Source data: Begin
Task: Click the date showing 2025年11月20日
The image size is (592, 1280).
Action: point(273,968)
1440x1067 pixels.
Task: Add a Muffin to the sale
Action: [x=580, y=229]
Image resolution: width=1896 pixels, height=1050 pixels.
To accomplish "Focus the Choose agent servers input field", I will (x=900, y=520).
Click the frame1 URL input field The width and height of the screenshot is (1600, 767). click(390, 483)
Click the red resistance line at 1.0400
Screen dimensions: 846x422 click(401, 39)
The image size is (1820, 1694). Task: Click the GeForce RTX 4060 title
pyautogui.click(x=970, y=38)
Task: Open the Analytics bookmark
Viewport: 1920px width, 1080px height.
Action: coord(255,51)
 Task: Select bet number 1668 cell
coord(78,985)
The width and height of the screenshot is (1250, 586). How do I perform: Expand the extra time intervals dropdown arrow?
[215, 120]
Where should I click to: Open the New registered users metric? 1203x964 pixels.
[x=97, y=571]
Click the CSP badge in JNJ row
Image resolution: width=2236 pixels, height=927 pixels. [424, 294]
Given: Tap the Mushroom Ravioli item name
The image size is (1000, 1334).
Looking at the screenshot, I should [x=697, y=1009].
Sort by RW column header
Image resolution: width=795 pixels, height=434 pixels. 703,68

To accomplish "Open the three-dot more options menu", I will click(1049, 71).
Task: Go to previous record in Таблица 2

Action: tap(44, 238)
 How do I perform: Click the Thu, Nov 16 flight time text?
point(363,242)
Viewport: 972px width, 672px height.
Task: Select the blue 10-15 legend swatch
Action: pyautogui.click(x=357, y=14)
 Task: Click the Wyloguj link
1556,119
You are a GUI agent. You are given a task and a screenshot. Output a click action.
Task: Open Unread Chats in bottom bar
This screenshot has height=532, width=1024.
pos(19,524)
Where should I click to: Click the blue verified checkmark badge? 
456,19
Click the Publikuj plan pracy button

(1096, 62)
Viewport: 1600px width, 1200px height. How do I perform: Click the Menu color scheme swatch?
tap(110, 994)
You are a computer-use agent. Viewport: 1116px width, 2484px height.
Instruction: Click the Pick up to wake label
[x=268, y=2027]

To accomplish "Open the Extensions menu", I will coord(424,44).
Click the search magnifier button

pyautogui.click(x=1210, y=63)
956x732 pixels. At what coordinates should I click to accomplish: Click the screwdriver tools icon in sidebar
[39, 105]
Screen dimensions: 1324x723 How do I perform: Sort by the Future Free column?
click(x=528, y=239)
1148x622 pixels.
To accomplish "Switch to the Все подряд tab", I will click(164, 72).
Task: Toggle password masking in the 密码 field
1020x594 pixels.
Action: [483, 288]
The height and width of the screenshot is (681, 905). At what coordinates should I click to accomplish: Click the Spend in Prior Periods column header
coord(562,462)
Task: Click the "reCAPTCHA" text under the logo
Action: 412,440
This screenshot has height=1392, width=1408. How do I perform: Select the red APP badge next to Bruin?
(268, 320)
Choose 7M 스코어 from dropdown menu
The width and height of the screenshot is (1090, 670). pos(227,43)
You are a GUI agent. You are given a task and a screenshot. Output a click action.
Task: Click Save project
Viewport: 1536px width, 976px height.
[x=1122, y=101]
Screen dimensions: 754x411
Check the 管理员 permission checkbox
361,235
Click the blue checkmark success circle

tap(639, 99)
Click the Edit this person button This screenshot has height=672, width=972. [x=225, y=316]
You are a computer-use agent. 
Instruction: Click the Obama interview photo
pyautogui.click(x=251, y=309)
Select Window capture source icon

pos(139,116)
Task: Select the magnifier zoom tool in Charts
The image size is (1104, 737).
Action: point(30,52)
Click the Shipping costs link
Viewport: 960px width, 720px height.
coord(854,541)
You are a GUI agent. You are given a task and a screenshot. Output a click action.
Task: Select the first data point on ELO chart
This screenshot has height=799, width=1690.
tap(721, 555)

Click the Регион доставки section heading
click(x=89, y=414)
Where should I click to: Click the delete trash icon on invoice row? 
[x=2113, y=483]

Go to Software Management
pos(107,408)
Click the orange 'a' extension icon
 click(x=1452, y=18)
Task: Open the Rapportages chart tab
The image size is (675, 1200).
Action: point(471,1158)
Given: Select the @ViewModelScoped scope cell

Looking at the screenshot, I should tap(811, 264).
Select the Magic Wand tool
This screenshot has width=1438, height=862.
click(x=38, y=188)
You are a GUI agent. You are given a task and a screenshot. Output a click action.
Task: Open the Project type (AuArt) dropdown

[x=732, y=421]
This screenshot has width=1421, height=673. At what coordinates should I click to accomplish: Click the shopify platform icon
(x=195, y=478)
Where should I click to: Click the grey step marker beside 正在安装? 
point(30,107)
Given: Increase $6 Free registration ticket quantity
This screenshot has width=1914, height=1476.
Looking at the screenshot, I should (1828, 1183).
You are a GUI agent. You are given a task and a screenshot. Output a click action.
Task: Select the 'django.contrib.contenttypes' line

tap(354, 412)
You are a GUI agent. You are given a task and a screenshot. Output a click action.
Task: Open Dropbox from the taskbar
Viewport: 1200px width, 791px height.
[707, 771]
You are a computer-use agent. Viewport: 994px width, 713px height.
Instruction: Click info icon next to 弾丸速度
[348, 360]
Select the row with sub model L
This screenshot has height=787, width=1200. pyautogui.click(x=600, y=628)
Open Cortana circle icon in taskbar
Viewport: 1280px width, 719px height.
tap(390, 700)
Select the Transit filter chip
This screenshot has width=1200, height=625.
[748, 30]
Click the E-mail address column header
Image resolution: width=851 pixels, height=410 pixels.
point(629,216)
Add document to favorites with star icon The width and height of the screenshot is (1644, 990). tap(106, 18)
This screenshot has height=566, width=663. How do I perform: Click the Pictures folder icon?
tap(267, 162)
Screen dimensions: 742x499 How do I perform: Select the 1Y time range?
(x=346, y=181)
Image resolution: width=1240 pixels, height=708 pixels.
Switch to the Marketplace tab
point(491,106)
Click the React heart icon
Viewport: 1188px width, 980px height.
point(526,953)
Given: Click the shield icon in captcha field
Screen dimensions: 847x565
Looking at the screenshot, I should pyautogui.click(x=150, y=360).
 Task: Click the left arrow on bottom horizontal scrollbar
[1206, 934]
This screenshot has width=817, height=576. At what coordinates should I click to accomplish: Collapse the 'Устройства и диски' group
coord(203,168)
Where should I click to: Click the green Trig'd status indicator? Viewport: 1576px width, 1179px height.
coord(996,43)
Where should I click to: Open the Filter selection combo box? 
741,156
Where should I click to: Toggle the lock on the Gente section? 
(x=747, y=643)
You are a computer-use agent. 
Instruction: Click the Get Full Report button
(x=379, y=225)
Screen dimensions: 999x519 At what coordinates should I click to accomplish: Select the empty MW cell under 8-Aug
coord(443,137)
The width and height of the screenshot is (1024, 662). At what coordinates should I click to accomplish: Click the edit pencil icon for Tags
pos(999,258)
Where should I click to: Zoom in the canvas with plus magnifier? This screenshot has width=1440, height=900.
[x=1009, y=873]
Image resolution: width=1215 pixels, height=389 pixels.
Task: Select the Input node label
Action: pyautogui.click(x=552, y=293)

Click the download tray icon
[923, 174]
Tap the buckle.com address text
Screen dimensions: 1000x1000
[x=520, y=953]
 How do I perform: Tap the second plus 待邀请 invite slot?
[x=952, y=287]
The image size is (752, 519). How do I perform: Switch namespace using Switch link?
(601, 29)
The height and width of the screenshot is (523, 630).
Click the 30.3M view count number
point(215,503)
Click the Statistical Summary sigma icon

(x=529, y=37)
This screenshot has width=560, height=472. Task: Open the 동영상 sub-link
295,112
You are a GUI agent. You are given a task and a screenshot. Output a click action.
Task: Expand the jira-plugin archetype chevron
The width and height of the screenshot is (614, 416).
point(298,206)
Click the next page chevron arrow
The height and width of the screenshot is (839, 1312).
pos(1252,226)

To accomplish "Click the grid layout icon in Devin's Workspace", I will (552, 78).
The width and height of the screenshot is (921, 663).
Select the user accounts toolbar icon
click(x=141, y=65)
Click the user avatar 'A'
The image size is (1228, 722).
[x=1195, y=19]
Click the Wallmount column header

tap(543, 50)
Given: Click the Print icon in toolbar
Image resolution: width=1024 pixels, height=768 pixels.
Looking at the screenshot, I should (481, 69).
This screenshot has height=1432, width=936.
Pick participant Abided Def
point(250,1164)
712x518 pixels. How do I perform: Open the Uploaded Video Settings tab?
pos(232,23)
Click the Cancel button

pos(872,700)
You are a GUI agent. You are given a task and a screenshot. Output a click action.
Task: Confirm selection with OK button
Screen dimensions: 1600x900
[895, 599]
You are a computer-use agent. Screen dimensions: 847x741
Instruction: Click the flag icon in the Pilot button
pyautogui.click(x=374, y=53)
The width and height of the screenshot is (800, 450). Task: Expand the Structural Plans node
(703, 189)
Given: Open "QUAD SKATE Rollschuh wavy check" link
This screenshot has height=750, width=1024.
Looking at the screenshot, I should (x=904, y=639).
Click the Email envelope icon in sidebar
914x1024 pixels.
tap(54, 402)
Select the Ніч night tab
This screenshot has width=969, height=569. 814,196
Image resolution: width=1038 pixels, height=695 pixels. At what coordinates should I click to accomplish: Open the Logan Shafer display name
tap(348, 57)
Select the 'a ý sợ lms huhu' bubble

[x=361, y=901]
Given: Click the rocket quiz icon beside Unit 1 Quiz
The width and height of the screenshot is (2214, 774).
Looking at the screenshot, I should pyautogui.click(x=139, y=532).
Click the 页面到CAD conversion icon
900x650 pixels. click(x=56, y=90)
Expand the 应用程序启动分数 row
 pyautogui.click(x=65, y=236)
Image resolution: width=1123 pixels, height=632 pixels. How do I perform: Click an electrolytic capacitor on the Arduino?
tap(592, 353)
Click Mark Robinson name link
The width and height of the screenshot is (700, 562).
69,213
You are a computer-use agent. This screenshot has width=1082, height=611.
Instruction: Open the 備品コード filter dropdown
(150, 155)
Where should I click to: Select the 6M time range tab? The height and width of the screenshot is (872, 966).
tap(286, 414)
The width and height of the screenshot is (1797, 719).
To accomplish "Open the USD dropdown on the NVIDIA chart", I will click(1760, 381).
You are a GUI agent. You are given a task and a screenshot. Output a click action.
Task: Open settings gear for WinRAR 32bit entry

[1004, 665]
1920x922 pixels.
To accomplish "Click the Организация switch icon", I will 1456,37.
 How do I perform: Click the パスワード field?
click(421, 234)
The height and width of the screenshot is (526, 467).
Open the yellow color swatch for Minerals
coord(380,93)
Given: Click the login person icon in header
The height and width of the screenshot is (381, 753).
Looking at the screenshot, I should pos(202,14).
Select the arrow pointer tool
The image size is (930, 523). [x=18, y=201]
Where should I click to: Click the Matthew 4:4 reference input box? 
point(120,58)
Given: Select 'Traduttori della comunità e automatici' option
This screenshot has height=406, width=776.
Source data: End
* Try it *
Whenever a line above contains "computer", copy that line.

* Task result *
You are a computer-use agent. Viewport: 1116px width, 2484px height.
You are a computer-use agent. 
You are a computer-use agent. Viewport: 994px width, 713px height.
You are a computer-use agent. 
You are a computer-use agent. Screen dimensions: 847x741
You are a computer-use agent. This screenshot has width=1082, height=611.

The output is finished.